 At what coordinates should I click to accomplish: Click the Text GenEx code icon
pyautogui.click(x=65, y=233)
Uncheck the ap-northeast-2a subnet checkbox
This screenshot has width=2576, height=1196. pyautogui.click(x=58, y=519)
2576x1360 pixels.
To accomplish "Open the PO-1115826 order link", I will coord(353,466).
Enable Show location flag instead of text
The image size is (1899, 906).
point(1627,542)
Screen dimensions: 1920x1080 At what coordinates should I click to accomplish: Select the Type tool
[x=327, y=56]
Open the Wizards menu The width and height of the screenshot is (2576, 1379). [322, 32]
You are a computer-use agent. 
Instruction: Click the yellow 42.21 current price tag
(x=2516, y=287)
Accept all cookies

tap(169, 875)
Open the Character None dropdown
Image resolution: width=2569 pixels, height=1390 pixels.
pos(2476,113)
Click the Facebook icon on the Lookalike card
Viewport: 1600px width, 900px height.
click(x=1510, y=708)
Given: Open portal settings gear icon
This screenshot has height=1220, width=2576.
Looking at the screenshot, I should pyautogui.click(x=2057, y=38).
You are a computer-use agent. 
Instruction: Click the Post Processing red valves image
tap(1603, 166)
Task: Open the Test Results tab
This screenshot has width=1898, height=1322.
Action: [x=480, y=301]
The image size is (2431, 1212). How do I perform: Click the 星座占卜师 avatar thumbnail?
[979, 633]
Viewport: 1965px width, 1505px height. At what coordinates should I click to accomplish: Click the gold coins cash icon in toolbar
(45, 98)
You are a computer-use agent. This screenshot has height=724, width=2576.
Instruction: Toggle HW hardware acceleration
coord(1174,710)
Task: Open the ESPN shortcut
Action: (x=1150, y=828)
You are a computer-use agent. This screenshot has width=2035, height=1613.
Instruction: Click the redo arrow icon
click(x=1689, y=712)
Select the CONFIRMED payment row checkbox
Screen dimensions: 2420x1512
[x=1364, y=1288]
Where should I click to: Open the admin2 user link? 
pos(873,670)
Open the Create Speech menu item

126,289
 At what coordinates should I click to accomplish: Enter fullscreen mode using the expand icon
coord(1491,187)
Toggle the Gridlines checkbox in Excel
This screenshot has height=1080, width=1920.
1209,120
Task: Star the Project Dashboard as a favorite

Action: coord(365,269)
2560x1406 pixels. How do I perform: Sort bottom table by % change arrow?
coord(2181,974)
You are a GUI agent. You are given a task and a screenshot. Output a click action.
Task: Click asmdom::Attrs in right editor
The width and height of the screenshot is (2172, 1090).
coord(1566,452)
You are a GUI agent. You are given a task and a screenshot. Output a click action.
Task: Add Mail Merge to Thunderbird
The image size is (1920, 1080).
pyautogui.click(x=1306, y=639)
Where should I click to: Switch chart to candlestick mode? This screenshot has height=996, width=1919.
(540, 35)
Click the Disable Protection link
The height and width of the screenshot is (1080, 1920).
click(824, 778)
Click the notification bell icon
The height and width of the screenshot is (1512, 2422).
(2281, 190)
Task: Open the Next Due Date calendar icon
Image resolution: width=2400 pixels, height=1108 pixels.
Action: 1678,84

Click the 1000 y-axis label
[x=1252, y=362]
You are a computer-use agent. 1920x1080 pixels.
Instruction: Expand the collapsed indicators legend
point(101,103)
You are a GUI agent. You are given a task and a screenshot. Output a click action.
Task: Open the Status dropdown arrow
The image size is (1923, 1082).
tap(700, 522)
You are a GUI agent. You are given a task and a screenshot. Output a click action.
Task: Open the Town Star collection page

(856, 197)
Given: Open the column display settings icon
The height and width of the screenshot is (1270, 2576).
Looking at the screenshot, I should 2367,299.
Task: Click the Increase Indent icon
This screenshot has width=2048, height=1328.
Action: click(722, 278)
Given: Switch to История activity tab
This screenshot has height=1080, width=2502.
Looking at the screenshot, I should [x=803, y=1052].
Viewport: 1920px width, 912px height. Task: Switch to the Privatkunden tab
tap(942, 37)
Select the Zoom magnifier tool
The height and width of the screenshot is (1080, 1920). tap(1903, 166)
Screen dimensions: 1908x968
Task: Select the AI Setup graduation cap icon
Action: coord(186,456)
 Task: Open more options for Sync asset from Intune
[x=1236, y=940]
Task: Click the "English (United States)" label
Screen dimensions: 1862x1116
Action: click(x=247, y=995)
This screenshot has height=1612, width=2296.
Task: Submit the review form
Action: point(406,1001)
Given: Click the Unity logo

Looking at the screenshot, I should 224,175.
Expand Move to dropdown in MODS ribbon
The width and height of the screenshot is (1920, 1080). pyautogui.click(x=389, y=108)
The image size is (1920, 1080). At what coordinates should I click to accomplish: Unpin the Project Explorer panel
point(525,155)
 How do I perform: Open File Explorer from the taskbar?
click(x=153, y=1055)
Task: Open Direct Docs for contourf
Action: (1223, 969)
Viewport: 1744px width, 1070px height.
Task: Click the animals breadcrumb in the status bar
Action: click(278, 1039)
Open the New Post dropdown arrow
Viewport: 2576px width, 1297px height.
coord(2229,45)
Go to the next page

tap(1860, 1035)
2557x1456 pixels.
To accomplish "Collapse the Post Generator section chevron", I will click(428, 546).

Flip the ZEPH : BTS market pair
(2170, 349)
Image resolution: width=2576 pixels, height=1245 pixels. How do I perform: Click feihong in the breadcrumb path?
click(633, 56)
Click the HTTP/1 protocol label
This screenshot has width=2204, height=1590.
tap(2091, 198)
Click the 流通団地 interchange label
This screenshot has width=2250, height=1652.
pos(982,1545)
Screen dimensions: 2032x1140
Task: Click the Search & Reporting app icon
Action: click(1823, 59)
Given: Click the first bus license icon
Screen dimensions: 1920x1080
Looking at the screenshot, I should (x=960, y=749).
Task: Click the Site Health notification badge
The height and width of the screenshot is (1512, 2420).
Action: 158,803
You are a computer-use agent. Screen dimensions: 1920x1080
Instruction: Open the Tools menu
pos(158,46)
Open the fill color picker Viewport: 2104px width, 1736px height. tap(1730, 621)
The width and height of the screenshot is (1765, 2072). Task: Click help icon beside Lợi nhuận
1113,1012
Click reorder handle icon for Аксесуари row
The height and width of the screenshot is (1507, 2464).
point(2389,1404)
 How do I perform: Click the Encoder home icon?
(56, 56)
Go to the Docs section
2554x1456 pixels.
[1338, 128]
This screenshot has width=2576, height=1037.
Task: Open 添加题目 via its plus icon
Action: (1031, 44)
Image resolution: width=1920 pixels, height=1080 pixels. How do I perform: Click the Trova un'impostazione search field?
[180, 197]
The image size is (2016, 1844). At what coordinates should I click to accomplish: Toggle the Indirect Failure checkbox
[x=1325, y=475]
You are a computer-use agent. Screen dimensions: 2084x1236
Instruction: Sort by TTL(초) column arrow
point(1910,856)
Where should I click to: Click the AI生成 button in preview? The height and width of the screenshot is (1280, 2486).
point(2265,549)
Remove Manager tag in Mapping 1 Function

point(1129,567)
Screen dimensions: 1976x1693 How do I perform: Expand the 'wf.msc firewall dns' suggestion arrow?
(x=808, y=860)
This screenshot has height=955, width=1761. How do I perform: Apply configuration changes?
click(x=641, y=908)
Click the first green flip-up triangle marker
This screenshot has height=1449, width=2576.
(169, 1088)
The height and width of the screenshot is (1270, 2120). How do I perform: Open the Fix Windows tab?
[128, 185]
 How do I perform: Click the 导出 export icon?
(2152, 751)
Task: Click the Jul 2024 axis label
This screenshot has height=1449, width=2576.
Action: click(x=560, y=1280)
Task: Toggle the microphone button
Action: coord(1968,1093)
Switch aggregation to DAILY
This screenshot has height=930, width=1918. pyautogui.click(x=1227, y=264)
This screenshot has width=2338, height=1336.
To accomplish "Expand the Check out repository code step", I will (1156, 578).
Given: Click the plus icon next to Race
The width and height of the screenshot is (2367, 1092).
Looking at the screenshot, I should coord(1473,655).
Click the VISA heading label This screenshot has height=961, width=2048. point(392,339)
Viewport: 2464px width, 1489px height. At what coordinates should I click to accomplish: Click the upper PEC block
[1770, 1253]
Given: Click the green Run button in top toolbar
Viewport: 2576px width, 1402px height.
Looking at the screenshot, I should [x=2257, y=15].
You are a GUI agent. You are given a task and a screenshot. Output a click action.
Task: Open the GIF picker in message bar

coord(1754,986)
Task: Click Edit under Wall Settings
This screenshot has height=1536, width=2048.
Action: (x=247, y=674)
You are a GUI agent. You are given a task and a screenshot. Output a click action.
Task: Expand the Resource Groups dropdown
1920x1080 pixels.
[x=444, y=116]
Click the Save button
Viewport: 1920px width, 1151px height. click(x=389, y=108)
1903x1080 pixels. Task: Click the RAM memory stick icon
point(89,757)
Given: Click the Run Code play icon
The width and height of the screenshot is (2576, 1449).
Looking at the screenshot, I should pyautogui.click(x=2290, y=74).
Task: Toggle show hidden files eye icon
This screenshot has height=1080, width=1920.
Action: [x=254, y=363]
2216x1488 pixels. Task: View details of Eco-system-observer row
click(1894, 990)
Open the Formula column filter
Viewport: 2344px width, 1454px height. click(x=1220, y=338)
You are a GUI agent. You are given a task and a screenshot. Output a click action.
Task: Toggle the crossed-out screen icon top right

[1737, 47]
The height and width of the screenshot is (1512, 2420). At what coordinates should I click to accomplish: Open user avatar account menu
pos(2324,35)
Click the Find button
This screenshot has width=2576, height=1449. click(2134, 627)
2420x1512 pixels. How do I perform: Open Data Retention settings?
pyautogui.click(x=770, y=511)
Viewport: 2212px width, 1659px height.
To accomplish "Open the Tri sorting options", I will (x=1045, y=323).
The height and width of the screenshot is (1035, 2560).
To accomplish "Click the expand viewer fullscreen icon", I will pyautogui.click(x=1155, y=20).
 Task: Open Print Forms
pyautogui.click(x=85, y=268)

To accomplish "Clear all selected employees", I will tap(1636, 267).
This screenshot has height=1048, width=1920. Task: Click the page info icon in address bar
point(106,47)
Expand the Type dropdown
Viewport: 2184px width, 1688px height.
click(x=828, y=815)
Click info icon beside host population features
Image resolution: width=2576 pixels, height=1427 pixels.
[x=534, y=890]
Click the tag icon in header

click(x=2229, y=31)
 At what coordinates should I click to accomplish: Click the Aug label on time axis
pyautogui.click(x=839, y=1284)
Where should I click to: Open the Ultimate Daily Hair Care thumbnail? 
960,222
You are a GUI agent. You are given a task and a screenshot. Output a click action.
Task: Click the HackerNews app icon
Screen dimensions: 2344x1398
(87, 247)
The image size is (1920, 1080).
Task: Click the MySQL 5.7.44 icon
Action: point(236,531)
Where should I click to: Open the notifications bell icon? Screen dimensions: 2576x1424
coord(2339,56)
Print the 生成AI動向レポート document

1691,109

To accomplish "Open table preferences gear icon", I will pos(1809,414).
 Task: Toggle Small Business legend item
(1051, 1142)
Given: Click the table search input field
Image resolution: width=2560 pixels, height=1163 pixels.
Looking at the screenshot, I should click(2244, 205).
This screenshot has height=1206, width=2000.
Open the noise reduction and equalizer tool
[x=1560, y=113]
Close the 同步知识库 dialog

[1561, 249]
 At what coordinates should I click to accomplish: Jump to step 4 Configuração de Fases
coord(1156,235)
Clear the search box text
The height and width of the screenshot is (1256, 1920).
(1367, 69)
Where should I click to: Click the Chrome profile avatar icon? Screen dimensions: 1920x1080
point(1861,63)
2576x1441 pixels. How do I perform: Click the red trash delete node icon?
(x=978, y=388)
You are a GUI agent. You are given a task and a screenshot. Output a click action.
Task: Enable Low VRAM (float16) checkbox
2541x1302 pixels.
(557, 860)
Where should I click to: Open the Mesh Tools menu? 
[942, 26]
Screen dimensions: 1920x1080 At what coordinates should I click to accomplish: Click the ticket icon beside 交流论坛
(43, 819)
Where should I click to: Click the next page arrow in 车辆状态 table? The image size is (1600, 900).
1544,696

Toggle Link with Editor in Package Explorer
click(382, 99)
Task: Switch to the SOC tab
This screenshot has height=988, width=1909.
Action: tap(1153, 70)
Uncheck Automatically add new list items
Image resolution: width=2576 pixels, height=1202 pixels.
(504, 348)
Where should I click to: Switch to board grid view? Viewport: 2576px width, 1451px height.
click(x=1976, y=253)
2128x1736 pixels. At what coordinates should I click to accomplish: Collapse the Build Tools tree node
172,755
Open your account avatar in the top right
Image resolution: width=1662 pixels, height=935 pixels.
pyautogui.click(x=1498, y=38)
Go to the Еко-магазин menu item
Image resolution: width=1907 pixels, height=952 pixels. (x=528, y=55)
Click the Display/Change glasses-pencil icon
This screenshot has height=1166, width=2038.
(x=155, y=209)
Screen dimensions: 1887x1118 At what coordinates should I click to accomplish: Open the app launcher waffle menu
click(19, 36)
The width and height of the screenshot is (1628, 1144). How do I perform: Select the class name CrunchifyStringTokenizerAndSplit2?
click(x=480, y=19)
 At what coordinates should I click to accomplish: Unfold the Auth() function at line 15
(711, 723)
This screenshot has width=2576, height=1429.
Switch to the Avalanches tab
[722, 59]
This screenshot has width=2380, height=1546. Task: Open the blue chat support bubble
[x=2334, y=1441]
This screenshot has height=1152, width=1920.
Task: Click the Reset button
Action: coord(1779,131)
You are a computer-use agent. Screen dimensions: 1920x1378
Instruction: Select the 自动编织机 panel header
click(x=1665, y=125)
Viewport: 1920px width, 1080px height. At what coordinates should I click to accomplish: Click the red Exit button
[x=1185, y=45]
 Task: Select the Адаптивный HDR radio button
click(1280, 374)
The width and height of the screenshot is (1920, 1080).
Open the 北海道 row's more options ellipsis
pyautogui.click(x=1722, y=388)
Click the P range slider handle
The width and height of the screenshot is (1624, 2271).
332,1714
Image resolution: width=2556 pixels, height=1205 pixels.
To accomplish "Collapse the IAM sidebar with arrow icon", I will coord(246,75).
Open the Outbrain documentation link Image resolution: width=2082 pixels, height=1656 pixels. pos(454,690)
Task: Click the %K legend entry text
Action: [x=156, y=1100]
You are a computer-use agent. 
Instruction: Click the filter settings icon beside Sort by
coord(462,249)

==*==

The word "will" appears in some of the lines above. Copy those lines.

To accomplish "Open the PO-1115826 order link", I will coord(353,466).
To accomplish "Collapse the Post Generator section chevron", I will click(428, 546).
To accomplish "Expand the Check out repository code step", I will (1156, 578).
To accomplish "Open the Tri sorting options", I will (x=1045, y=323).
To accomplish "Click the expand viewer fullscreen icon", I will pyautogui.click(x=1155, y=20).
To accomplish "Clear all selected employees", I will tap(1636, 267).
To accomplish "Open table preferences gear icon", I will pos(1809,414).
To accomplish "Collapse the IAM sidebar with arrow icon", I will coord(246,75).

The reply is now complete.